[Working data — start]

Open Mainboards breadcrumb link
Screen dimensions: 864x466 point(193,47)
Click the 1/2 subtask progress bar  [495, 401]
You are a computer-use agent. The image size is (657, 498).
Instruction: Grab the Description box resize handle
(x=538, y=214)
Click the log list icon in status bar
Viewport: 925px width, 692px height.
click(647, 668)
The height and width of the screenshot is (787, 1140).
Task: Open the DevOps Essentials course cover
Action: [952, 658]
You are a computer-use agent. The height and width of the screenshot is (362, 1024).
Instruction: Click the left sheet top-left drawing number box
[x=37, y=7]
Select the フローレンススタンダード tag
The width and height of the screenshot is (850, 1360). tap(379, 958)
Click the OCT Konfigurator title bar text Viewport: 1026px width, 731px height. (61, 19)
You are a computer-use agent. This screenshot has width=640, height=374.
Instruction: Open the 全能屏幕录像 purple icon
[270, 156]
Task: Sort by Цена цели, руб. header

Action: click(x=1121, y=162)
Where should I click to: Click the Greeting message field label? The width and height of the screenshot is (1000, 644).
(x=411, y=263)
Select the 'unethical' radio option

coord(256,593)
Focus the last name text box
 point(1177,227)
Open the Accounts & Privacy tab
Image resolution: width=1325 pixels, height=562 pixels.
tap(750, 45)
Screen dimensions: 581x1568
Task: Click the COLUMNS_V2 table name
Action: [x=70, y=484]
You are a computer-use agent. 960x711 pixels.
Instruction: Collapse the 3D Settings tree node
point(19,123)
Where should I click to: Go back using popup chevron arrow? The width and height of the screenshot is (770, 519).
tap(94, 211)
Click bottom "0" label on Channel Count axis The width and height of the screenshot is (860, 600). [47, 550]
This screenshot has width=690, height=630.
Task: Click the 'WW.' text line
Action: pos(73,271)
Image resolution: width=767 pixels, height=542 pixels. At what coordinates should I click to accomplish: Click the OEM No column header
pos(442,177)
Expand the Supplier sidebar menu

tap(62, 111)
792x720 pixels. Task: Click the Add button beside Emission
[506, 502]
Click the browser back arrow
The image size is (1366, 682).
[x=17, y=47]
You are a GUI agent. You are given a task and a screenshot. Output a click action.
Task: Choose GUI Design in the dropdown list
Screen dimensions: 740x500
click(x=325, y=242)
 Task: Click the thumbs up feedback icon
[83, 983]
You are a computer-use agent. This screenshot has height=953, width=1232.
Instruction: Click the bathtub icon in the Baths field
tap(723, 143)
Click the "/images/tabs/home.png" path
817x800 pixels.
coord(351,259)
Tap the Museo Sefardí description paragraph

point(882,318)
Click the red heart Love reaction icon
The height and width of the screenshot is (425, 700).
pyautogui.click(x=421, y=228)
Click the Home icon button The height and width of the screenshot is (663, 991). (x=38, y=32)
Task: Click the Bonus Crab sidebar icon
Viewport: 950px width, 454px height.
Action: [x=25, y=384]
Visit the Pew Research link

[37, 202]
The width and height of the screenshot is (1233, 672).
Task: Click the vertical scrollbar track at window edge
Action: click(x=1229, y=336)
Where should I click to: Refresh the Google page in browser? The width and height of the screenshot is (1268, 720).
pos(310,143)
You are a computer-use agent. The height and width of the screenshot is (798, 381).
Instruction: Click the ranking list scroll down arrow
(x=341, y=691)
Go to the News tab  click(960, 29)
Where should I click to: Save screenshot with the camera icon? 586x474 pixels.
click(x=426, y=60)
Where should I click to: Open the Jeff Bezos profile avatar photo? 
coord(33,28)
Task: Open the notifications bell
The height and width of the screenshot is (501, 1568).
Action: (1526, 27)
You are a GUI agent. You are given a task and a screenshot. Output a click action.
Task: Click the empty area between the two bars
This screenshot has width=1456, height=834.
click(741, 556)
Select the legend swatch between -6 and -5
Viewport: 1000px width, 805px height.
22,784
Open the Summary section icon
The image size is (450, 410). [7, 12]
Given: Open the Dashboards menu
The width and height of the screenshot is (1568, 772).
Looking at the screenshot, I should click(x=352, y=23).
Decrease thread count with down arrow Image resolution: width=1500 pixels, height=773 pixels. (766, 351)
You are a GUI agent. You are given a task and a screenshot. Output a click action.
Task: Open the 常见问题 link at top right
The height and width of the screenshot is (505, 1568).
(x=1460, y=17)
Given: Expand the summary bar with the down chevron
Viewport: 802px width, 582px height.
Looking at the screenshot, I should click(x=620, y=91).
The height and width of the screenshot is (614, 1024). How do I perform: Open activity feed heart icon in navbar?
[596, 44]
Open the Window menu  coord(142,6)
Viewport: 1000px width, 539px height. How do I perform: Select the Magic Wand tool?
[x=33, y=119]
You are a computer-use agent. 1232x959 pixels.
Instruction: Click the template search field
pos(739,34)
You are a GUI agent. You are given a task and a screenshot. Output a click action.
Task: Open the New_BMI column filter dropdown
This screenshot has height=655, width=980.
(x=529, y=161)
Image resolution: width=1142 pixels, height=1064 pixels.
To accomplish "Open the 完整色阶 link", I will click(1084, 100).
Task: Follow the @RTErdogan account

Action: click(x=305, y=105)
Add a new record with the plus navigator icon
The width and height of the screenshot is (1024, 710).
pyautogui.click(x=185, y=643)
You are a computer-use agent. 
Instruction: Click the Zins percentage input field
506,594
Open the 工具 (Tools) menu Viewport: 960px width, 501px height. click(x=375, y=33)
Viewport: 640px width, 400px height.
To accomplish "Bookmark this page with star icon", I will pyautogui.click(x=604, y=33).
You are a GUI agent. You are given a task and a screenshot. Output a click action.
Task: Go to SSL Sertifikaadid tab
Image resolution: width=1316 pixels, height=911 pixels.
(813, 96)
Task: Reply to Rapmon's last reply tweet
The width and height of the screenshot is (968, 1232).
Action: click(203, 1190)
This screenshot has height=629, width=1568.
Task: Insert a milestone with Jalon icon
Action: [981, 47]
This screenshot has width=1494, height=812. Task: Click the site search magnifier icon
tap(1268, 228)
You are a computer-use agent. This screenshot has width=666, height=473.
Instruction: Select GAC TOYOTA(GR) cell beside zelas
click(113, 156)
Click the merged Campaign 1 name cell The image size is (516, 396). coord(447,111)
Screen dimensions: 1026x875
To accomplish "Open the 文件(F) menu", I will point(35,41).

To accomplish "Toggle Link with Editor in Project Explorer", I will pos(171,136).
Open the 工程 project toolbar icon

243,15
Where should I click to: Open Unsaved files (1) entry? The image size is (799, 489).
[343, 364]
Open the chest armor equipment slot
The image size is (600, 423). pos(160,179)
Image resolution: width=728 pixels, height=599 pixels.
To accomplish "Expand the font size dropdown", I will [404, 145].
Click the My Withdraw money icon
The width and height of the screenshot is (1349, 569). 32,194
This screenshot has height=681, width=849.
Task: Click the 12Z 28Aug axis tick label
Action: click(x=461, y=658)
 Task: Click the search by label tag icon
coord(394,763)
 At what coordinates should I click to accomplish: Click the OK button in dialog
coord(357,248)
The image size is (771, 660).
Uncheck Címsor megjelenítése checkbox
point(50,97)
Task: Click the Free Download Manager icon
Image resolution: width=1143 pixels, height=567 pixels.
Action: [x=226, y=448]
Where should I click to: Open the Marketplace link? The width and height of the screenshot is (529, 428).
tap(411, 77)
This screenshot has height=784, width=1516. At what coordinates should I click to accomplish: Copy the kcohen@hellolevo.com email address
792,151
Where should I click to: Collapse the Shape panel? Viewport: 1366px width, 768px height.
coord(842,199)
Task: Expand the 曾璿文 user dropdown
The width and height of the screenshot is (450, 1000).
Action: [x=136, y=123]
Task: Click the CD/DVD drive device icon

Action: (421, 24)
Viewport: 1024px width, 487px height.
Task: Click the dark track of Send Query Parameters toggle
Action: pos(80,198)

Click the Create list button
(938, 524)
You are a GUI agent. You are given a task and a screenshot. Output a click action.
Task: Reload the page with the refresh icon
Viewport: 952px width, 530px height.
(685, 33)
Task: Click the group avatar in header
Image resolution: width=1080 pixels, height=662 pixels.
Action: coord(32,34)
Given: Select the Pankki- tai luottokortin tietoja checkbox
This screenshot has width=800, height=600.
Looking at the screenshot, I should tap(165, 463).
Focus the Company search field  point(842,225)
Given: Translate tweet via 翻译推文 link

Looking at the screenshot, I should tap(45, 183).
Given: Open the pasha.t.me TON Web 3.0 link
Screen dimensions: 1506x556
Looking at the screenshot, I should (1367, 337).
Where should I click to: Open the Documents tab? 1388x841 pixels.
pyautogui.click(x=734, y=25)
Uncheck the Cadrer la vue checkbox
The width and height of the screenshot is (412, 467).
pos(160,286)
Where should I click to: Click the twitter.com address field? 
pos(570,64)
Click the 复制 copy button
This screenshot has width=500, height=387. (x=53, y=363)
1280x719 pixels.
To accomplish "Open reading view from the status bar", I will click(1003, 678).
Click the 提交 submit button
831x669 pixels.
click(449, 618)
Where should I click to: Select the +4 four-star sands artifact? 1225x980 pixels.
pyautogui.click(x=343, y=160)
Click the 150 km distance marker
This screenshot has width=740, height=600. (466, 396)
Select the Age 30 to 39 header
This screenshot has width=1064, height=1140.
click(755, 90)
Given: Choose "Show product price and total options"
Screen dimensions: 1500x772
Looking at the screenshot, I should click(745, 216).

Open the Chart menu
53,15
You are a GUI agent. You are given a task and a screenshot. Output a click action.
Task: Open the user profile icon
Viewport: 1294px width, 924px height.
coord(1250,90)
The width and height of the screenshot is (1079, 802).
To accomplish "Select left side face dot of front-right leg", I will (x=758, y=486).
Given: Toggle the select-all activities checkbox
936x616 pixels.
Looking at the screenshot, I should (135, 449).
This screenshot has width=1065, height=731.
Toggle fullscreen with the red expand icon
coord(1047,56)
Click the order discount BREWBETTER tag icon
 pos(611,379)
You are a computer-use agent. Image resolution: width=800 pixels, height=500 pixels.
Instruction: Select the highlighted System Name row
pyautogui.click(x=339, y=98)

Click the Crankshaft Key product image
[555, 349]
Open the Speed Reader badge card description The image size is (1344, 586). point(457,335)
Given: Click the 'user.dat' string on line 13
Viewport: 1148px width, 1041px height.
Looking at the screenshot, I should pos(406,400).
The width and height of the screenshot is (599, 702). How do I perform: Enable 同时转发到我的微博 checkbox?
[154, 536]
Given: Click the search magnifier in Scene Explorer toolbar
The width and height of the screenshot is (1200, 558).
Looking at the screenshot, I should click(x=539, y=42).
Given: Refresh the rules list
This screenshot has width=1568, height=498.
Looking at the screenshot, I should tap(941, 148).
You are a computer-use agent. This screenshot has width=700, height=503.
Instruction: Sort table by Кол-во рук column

[Working data — finish]

Note how many lines of the listing above include the word "right", and respond with that number only.

2